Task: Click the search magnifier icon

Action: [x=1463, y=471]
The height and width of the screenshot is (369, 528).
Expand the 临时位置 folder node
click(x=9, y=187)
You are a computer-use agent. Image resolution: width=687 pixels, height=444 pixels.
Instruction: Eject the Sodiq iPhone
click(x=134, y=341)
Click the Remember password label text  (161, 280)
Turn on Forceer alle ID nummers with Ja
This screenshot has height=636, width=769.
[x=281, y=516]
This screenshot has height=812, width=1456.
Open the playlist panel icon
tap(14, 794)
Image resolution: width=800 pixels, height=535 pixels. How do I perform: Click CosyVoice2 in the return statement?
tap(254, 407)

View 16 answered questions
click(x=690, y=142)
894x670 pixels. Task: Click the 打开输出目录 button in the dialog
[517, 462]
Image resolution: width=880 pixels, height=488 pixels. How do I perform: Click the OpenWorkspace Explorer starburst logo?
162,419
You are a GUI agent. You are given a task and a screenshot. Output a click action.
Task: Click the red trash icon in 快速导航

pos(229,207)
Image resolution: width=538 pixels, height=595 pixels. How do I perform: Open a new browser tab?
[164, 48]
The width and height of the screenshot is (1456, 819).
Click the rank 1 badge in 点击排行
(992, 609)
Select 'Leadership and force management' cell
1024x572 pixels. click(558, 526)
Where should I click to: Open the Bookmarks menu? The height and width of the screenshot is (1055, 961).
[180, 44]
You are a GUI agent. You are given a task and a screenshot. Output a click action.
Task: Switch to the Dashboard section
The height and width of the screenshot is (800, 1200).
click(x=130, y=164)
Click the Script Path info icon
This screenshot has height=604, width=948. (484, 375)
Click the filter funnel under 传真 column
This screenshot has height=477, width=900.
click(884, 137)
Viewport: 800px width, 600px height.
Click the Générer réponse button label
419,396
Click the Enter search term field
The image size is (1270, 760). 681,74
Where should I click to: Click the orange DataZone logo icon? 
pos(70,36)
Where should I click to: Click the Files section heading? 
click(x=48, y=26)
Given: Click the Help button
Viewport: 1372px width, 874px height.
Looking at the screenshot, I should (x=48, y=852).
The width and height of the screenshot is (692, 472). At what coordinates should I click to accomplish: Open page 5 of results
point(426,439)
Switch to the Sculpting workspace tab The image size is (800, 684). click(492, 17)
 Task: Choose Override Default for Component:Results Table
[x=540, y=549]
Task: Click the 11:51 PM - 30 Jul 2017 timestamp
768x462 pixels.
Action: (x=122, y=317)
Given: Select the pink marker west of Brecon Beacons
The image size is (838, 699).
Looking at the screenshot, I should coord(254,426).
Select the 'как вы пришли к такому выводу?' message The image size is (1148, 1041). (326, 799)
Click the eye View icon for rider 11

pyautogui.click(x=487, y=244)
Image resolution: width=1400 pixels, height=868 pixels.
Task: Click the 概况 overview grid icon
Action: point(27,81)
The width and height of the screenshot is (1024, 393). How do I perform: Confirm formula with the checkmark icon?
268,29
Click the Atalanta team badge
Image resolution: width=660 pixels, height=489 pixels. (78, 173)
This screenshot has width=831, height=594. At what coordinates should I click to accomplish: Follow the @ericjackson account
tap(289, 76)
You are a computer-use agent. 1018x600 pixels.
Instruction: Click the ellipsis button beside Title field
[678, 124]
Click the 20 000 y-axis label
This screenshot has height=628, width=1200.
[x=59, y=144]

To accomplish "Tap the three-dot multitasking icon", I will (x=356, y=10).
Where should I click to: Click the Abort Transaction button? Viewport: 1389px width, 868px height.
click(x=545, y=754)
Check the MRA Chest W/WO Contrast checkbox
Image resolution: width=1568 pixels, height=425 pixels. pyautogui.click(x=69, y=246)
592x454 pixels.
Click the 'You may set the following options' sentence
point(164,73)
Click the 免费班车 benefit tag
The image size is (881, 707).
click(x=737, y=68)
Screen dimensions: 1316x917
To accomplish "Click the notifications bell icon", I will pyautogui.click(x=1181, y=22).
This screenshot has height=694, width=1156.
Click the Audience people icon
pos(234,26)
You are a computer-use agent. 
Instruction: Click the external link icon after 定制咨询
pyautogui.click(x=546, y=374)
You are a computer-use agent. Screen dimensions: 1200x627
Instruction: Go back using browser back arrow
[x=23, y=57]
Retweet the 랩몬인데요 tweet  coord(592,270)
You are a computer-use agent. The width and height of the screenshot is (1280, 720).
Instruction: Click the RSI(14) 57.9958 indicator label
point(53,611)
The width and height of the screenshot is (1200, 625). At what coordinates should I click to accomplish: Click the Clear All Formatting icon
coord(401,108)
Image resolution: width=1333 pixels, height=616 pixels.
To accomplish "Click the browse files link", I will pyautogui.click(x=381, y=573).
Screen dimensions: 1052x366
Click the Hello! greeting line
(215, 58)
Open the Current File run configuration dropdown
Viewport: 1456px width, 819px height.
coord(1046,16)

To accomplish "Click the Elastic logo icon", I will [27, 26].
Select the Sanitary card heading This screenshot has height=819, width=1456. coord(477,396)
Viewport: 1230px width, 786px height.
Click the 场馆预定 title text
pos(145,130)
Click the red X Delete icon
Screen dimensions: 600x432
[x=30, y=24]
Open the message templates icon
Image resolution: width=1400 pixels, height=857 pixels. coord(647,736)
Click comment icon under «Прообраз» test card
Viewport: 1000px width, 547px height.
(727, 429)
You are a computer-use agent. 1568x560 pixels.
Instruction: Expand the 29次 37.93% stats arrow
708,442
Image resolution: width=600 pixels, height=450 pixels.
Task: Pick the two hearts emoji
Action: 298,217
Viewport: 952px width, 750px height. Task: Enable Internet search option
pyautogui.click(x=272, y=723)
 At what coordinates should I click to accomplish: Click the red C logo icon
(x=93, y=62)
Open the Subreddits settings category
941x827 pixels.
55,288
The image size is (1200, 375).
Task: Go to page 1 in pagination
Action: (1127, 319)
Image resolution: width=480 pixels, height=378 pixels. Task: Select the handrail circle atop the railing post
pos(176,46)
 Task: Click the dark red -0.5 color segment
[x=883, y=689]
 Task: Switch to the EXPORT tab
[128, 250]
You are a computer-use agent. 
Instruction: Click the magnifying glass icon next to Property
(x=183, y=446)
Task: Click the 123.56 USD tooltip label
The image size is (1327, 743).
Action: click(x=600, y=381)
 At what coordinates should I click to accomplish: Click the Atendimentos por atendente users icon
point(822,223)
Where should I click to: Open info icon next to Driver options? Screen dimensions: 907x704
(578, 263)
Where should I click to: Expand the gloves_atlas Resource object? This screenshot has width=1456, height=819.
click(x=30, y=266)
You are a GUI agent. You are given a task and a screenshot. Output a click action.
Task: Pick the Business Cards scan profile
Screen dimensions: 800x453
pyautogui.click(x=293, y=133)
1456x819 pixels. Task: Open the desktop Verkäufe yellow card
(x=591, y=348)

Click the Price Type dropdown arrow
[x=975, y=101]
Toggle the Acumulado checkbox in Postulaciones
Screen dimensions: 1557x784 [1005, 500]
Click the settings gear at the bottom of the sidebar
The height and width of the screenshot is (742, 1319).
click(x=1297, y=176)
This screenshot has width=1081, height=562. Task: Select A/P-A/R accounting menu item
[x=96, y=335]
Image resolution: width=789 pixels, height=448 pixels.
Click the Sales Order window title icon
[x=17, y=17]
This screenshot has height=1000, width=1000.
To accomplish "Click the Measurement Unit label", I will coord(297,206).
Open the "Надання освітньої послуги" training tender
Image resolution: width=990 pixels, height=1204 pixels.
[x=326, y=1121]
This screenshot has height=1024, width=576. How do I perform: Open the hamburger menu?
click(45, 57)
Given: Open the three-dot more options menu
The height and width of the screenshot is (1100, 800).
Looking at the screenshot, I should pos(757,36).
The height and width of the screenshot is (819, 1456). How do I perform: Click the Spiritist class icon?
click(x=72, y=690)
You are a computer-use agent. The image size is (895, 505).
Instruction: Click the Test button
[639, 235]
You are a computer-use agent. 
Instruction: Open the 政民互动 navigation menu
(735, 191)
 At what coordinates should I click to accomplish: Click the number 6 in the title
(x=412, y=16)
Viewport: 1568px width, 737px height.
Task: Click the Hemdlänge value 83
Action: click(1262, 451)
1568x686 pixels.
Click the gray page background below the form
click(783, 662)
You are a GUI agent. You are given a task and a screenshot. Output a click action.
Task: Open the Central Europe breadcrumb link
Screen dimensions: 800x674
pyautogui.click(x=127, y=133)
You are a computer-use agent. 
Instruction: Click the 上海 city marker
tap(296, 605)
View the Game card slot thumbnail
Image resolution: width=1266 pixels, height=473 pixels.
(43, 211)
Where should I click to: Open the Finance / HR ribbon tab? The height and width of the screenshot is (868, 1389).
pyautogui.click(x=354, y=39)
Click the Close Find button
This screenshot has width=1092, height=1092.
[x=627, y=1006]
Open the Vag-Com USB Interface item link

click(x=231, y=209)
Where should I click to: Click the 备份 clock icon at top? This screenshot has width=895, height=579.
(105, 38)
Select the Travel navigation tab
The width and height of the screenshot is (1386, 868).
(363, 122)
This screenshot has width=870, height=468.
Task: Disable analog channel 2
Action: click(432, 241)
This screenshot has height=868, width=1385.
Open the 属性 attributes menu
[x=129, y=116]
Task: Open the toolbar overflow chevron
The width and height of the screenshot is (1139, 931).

────────────────────────────────────────

# ABOUT THIS TASK
In the listing above, find the line containing "Where should I click to: Open the Bookmarks" and the line containing "You are a computer-use agent. 1018x600", then quote both, plus every line between them, exactly as written.

# EXERCISE SOLUTION
Where should I click to: Open the Bookmarks menu? The height and width of the screenshot is (1055, 961).
[180, 44]
You are a GUI agent. You are given a task and a screenshot. Output a click action.
Task: Switch to the Dashboard section
The height and width of the screenshot is (800, 1200).
click(x=130, y=164)
Click the Script Path info icon
This screenshot has height=604, width=948. (484, 375)
Click the filter funnel under 传真 column
This screenshot has height=477, width=900.
click(884, 137)
Viewport: 800px width, 600px height.
Click the Générer réponse button label
419,396
Click the Enter search term field
The image size is (1270, 760). 681,74
Where should I click to: Click the orange DataZone logo icon? 
pos(70,36)
Where should I click to: Click the Files section heading? 
click(x=48, y=26)
Given: Click the Help button
Viewport: 1372px width, 874px height.
Looking at the screenshot, I should (x=48, y=852).
The width and height of the screenshot is (692, 472). At what coordinates should I click to accomplish: Open page 5 of results
point(426,439)
Switch to the Sculpting workspace tab The image size is (800, 684). click(492, 17)
 Task: Choose Override Default for Component:Results Table
[x=540, y=549]
Task: Click the 11:51 PM - 30 Jul 2017 timestamp
768x462 pixels.
Action: (x=122, y=317)
Given: Select the pink marker west of Brecon Beacons
The image size is (838, 699).
Looking at the screenshot, I should coord(254,426).
Select the 'как вы пришли к такому выводу?' message The image size is (1148, 1041). (326, 799)
Click the eye View icon for rider 11

pyautogui.click(x=487, y=244)
Image resolution: width=1400 pixels, height=868 pixels.
Task: Click the 概况 overview grid icon
Action: point(27,81)
The width and height of the screenshot is (1024, 393). How do I perform: Confirm formula with the checkmark icon?
268,29
Click the Atalanta team badge
Image resolution: width=660 pixels, height=489 pixels. (78, 173)
This screenshot has width=831, height=594. At what coordinates should I click to accomplish: Follow the @ericjackson account
tap(289, 76)
You are a computer-use agent. 1018x600 pixels.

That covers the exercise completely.